* _WHAT TO DO_
Find and copy each line of the records where the string "three" shows up.

* _Stored records_
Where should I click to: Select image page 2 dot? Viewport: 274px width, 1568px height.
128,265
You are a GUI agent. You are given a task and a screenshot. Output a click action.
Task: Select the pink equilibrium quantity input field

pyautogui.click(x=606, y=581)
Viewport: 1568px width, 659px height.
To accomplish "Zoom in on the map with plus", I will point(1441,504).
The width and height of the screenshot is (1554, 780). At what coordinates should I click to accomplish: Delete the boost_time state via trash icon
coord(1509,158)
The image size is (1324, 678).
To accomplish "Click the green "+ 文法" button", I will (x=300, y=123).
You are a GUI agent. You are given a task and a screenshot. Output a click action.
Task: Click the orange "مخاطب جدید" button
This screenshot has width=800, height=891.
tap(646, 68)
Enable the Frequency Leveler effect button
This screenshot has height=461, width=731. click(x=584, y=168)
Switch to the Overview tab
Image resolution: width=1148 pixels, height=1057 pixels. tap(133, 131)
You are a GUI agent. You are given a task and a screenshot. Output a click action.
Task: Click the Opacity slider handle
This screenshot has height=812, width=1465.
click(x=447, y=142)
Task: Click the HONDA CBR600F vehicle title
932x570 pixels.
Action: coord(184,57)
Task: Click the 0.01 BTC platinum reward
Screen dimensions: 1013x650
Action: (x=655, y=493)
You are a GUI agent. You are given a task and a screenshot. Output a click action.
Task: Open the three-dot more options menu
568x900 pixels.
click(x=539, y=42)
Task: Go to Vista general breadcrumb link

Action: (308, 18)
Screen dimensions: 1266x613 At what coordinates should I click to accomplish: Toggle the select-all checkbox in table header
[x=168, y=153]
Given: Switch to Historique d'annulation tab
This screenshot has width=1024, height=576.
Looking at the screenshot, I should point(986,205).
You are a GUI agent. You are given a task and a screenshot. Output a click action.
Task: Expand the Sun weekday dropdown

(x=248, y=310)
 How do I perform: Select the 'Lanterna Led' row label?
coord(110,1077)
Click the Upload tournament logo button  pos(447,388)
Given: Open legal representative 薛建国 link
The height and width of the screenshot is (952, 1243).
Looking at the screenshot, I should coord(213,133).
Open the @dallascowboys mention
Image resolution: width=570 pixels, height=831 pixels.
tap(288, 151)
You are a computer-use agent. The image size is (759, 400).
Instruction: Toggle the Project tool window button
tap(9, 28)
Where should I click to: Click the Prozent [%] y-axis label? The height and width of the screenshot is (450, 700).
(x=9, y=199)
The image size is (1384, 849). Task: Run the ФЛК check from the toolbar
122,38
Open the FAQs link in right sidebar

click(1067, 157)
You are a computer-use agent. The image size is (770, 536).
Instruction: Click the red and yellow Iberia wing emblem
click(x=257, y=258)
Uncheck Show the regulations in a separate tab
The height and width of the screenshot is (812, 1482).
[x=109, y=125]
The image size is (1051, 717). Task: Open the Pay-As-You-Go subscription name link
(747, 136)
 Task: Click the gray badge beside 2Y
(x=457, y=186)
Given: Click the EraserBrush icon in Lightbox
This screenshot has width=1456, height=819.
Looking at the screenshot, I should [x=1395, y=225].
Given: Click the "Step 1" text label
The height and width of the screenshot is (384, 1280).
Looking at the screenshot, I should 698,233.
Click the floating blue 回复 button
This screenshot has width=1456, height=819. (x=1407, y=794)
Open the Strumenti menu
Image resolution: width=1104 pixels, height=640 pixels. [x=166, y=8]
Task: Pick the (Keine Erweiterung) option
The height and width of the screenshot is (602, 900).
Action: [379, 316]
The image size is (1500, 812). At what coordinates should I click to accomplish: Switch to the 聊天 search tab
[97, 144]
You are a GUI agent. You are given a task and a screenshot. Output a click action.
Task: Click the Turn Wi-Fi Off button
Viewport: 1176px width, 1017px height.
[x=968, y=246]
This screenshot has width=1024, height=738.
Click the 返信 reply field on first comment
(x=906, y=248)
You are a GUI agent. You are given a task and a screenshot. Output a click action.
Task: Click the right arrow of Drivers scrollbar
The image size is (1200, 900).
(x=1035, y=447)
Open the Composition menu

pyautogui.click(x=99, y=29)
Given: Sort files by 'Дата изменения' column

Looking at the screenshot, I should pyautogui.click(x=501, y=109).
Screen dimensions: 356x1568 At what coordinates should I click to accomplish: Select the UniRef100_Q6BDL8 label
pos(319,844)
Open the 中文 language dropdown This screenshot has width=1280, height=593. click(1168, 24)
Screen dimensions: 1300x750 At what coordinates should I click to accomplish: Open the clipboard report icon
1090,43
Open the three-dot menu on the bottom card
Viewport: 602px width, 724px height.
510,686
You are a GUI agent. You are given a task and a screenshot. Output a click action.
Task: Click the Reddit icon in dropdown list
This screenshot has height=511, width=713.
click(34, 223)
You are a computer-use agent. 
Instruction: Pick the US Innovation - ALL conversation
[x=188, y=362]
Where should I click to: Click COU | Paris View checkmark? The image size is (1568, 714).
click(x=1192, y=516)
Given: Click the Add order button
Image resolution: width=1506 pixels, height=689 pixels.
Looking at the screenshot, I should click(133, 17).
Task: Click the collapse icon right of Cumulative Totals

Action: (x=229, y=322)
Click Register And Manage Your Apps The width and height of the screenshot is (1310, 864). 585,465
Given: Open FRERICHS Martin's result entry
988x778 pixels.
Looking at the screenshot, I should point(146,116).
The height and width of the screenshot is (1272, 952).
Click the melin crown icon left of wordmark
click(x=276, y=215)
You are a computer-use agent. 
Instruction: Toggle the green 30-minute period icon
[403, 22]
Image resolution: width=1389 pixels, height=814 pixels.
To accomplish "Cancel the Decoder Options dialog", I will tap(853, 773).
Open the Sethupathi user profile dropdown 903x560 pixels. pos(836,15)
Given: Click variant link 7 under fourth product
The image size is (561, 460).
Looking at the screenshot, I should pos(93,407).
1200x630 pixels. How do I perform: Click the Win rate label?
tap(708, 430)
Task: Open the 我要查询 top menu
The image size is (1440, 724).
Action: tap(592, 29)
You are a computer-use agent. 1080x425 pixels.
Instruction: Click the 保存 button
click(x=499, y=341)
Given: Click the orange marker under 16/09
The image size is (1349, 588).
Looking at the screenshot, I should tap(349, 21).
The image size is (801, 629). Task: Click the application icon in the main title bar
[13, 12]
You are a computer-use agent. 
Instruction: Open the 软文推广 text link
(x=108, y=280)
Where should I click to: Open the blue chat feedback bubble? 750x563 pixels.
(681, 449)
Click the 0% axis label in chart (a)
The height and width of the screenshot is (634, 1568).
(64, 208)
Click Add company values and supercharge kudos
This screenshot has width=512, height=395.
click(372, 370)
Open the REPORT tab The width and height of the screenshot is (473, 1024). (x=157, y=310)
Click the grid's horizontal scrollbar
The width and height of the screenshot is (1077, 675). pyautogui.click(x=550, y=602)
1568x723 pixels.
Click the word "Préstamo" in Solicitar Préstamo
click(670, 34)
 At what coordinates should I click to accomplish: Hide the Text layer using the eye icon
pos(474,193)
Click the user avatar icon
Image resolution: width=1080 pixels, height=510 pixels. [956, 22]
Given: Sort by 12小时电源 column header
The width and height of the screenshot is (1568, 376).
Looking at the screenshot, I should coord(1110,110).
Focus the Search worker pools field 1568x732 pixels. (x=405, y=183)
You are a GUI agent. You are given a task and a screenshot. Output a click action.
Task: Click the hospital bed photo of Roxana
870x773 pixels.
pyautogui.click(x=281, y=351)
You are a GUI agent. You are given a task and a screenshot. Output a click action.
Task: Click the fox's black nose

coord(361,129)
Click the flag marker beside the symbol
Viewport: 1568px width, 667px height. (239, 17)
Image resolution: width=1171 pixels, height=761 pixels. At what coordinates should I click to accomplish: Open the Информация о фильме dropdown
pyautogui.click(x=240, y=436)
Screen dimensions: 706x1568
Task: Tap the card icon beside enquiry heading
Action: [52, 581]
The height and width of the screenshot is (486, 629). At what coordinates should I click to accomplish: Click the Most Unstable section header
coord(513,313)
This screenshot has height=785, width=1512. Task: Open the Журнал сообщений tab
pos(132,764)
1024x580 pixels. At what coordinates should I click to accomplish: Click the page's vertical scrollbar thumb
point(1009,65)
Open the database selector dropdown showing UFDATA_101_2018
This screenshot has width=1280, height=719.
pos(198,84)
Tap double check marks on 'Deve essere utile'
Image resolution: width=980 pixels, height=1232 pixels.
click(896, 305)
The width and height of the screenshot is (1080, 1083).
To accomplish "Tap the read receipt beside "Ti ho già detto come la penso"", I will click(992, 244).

* _TASK RESPONSE_
Task: Open the three-dot more options menu
Open the three-dot menu on the bottom card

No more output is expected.